I installed an 8-node kubernetes cluster (1 master + 7 minion) but I faced a networking problem among minions.

I installed my cluster according to this step-by-step Fedora manual, so I use Fedora 20 with its testing repository to get kubernetes binaries.

After installing, I wanted to try the guestbook example, but it seems to me there is a problem with the inter-container networking.

Although containers/PODs are in running state and I can reach my 3 frontend containers (via browser) and the redis containers as well (via natcat), but the frontend, which not on the same host with the redis, cannot reach redis master. The frontend's PHP give back network exception.

Can anybody help me why the containers cannot reach each other among the hosts?

I hope I could describe my setup enough accurately and thanks in advance.

1

1 Answers

3
votes

The Fedora guide you followed will only get you running on a single machine. It avoids the issues around setting up networking across nodes.

For kubernetes to work, the following network set up must be satisfied:

  1. Every container should be able to talk to every other container, even across nodes. This means also that the bridge IP range for those containers must not overlap.
  2. Code running on any node that isn't in a container should be able to reach every container (and vise-versa), even across nodes.
  3. It is not necessary (but useful) if computers on the network that aren't part of the cluster can reach the containers directly.
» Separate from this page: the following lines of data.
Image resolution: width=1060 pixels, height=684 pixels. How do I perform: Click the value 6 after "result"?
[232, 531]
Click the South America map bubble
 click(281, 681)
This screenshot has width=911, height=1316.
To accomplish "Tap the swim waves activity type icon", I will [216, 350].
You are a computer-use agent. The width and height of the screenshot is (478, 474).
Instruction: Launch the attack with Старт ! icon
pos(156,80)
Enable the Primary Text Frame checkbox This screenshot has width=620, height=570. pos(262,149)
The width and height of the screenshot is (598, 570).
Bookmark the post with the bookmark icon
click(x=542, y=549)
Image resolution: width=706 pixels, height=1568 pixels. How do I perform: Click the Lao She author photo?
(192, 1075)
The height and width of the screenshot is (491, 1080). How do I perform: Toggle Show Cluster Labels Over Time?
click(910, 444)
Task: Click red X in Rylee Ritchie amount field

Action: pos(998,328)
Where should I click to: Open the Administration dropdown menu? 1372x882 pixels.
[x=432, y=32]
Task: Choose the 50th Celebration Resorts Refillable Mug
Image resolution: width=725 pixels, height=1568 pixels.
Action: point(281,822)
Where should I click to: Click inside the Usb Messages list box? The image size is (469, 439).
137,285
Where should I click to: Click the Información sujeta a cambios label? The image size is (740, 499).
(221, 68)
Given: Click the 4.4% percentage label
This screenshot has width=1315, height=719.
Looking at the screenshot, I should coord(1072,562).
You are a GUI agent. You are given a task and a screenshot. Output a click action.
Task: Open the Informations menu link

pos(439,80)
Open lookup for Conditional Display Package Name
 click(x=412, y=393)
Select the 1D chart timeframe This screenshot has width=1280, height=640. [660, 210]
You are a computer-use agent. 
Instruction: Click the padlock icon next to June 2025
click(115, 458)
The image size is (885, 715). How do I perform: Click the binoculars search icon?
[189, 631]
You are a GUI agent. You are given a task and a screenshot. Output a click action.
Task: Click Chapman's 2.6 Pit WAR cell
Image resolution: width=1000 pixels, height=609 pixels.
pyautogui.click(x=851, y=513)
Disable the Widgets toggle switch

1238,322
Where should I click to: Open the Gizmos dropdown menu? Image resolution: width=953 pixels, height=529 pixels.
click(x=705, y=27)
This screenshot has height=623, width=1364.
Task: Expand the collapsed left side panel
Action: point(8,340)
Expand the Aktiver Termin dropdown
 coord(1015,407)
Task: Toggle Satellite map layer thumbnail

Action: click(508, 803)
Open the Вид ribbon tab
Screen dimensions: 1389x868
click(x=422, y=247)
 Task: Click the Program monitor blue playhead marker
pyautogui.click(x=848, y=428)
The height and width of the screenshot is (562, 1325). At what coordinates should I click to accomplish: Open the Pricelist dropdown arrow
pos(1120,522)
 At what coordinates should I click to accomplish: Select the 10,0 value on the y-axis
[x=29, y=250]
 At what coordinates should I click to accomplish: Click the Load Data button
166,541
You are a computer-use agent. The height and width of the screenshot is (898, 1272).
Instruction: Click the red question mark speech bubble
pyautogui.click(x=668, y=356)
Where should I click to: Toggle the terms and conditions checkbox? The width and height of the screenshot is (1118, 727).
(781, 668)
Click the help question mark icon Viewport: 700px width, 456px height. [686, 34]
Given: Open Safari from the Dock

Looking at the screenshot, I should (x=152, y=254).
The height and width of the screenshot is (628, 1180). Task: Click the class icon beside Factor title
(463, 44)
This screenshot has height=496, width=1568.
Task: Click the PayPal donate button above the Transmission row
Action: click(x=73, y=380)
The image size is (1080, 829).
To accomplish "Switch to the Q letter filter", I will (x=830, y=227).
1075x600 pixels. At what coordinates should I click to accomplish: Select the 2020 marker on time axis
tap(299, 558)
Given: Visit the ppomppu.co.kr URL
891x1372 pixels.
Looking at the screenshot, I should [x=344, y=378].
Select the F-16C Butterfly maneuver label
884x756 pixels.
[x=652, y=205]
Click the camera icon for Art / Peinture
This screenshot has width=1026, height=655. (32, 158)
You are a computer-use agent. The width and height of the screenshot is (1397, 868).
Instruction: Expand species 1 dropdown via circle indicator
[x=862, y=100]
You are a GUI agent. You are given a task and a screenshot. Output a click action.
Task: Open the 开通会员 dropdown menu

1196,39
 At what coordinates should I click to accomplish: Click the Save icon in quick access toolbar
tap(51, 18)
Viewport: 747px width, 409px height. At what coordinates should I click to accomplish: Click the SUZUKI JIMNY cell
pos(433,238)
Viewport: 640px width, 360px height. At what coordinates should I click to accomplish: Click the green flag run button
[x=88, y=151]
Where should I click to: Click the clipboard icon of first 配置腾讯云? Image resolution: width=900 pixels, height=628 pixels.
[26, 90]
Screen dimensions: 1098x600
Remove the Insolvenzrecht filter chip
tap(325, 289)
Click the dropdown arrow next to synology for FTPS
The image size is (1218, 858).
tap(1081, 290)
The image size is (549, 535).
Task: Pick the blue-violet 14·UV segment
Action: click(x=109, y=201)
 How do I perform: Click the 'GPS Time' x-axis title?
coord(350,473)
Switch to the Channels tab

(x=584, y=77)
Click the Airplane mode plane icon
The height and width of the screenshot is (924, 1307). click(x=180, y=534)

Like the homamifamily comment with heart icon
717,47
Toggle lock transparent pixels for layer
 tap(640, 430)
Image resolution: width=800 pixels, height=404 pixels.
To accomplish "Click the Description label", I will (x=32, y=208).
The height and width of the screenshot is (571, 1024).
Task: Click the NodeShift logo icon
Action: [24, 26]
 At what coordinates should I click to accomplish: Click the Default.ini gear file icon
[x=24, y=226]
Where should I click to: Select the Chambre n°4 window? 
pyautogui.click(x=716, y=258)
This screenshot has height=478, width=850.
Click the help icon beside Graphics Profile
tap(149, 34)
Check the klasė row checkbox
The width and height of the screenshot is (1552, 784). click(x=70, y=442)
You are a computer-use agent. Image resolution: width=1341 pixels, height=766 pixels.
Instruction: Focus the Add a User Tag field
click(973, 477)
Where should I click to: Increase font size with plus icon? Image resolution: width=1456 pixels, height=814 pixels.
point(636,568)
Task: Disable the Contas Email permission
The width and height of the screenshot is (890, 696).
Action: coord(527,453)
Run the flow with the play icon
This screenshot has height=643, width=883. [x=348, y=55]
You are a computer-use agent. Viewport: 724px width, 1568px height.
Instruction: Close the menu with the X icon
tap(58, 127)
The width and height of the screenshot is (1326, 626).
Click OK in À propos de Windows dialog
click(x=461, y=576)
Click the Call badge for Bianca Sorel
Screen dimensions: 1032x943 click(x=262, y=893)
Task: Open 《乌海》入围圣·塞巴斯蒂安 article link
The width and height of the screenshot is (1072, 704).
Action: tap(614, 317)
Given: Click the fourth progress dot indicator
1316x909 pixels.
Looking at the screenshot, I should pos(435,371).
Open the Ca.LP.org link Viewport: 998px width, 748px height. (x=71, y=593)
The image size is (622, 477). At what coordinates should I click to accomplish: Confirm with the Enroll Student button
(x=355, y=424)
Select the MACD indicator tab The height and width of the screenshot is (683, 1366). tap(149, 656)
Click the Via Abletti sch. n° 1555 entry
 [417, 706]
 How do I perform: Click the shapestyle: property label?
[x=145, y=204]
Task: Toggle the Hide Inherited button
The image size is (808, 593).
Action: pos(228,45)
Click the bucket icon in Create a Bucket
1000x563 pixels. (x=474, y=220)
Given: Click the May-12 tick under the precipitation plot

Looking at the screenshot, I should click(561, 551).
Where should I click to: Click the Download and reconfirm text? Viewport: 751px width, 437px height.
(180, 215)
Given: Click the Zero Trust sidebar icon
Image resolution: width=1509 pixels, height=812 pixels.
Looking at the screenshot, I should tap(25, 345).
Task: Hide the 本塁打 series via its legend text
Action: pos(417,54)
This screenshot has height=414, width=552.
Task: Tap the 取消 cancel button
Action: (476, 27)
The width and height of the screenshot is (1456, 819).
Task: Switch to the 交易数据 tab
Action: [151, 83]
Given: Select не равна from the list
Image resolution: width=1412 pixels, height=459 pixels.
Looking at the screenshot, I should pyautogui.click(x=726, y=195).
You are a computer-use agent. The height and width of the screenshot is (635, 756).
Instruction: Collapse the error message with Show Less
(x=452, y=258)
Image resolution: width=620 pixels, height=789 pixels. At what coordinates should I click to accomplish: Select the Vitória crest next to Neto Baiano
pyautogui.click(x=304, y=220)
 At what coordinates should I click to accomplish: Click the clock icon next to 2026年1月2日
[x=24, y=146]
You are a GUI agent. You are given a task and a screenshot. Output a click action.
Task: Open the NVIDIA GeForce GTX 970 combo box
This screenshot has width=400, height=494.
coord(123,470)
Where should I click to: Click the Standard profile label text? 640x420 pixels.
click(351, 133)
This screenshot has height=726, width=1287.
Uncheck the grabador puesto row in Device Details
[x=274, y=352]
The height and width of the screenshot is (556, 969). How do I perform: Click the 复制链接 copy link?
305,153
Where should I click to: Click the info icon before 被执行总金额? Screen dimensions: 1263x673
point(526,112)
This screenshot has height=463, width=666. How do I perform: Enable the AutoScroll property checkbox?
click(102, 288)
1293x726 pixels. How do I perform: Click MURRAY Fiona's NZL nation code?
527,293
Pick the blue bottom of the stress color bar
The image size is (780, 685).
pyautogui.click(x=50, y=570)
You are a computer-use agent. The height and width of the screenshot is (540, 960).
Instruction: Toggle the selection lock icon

There are a lot of ways to achieve this -- for instance the set up for vagrant sets up GRE tunnels between each node. On GCE we use features of the platform to do the routing. If you are on physical machines on a switch you can probably just do a big layer 2 network w/ bridges. A bulletproof way to get started (but perhaps not the most performant, depending on your set up) is to use something like flannel.

We are working on making this stuff easier to start up (without using a mess of shell scripts) and are thinking of building something like flannel in so that there is a reasonable default.